El proceso judicial en EE UU se originó en demandas de acreedores, encabezados por la minera canadiense Crystallex, que reclamaron indemnizaciones por expropiaciones. Al cabo de varias rondas el juez Leonard Stark aprobó la venta forzosa de las acciones de la empresa para repartir el producto de la subasta –con un oferente ya elegido al margen de toda transparencia– entre múltiples acreedores. El gobierno bolivariano, que no ignora que está ante una batalla política y no judicial, denunció que esas acciones fueron facilitadas por venezolanos que tomaron control de facto de la empresa cuando, en el primer mandato de Trump, Washington desconoció al gobierno constitucional de Nicolás Maduro y, en su lugar, le dio cabida a Juan Guaidó y un supuesto “gobierno interino”.
En un país con una Justicia tan sumisa como tantas bien conocidas por estos lares, la elección de Delaware como sede judicial donde se perpetraría el despojo no fue casual. El estado del nordeste norteamericano es un perfecto paraíso fiscal, un “estado con impuestos ligeros”, como lo dice su legislación. En eso de su ligereza Delaware compite con Bahamas y las Islas Vírgenes Británicas, lugares de ensueño para constituir empresas sospechosas. No hay impuesto sobre las ventas, no importa si la ubicación física de una compañía está o no en el estado. Ninguna operación de compra-venta está sujeta a aranceles de tipo alguno. No existe un impuesto sobre renta empresarial. Delaware tampoco recauda impuestos a la propiedad personal (existe un mínimo casi formal sobre la propiedad inmobiliaria). No hay impuestos a la herencia y tampoco a capital social. Ni siquiera IVA.
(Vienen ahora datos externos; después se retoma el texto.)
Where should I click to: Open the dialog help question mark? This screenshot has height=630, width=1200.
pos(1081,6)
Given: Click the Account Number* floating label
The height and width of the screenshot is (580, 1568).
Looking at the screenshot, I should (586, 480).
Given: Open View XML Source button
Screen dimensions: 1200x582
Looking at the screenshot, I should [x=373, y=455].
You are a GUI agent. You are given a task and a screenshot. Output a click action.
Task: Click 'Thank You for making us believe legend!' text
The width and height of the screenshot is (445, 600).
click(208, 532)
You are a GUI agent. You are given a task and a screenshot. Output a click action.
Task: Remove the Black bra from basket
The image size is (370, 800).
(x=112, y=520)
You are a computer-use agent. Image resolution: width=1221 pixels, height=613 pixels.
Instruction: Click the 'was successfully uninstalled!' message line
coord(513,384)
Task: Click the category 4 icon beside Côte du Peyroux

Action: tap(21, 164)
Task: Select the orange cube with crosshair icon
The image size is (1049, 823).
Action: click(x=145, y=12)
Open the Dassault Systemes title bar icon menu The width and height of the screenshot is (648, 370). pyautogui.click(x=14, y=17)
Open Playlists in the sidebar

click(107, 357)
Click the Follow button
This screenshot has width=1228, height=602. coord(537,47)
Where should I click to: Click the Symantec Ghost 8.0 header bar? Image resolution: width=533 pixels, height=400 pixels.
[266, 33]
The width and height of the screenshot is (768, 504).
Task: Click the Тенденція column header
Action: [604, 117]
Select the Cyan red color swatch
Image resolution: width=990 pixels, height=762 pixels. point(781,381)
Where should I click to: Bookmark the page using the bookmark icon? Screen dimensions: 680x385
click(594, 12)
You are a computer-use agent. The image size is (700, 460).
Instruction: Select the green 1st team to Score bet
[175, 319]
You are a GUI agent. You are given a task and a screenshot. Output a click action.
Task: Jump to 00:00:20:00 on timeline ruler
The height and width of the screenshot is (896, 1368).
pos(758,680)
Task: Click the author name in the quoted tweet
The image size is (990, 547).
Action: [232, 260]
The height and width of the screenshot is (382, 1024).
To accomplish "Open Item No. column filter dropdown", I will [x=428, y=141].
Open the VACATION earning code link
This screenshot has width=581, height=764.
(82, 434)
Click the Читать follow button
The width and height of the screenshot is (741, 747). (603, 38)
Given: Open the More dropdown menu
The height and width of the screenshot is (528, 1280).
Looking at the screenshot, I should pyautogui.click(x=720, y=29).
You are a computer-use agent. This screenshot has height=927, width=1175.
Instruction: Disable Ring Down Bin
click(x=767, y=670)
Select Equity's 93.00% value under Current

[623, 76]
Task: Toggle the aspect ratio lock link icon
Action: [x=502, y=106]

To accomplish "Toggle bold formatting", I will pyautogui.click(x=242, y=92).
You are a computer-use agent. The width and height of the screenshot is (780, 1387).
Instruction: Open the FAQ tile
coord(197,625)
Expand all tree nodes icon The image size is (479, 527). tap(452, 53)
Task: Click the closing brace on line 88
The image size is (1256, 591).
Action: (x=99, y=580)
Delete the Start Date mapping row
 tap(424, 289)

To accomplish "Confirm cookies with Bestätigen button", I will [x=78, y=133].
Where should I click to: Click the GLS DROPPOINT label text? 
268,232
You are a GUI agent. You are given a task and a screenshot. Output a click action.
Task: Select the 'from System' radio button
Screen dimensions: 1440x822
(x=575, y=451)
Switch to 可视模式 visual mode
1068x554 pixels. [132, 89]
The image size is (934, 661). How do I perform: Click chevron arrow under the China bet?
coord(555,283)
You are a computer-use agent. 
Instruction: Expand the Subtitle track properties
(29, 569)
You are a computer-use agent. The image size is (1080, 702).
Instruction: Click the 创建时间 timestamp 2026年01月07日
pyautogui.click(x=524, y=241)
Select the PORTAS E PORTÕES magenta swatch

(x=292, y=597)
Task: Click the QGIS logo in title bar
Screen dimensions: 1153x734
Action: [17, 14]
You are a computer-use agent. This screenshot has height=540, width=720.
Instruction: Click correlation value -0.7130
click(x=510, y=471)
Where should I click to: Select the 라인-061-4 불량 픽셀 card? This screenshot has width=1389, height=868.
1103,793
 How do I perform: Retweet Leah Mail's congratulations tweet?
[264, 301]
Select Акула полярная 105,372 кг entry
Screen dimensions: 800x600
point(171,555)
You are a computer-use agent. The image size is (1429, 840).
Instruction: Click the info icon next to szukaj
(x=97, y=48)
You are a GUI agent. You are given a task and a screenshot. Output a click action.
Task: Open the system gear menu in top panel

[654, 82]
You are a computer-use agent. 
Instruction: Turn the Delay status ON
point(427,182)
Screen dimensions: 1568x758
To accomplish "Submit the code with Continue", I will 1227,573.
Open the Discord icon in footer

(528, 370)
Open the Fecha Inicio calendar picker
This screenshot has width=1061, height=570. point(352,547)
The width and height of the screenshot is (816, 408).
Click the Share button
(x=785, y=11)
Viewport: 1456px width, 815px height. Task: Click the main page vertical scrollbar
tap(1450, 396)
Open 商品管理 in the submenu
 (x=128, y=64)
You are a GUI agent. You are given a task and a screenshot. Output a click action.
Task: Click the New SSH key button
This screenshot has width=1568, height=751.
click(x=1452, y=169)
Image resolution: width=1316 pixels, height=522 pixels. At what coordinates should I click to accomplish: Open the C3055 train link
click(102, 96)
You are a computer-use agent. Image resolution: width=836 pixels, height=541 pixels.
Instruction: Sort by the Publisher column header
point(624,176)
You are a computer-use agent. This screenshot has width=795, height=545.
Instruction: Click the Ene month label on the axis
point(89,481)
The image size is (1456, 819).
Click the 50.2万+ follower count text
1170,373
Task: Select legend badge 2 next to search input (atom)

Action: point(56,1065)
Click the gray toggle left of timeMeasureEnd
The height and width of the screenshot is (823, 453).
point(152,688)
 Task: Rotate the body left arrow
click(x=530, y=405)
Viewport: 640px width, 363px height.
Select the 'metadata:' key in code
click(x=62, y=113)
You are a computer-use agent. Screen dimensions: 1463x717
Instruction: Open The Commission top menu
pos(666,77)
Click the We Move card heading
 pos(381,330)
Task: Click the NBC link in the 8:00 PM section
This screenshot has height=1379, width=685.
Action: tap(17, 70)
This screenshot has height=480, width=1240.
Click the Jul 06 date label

No hay nada que explique por qué la causa CITGO cayó en la cueva judicial de un paraíso fiscal. O sí. Es una perfecta muestra del odio imperial sincronizado hacia todo lo que sobreviva a los chantajes. Y en el caso específico de CITGO es una expresión post mortem de odio hacia Hugo Chávez, ese mulato que se atrevió a tanto, en la mismísima boca del lobo. Por idea de Chávez nació el “No al ALCA” y durante siete años la petrolera entregó combustible de calefacción gratuito a dos millones de pobres del Bronx y de 23 estados de la Unión. El efecto social de ese gesto fue reconocido hasta por quienes no comulgan con el proceso bolivariano. En un despacho del 11/12/2007 la agencia británica Reuter decía que en ese invierno la ayuda llegaría a 200 mil familias que “recibirán unos imprescindibles 45 millones de galones (3,8 litros por galón)” para sobrevivir a las temperaturas bajo cero.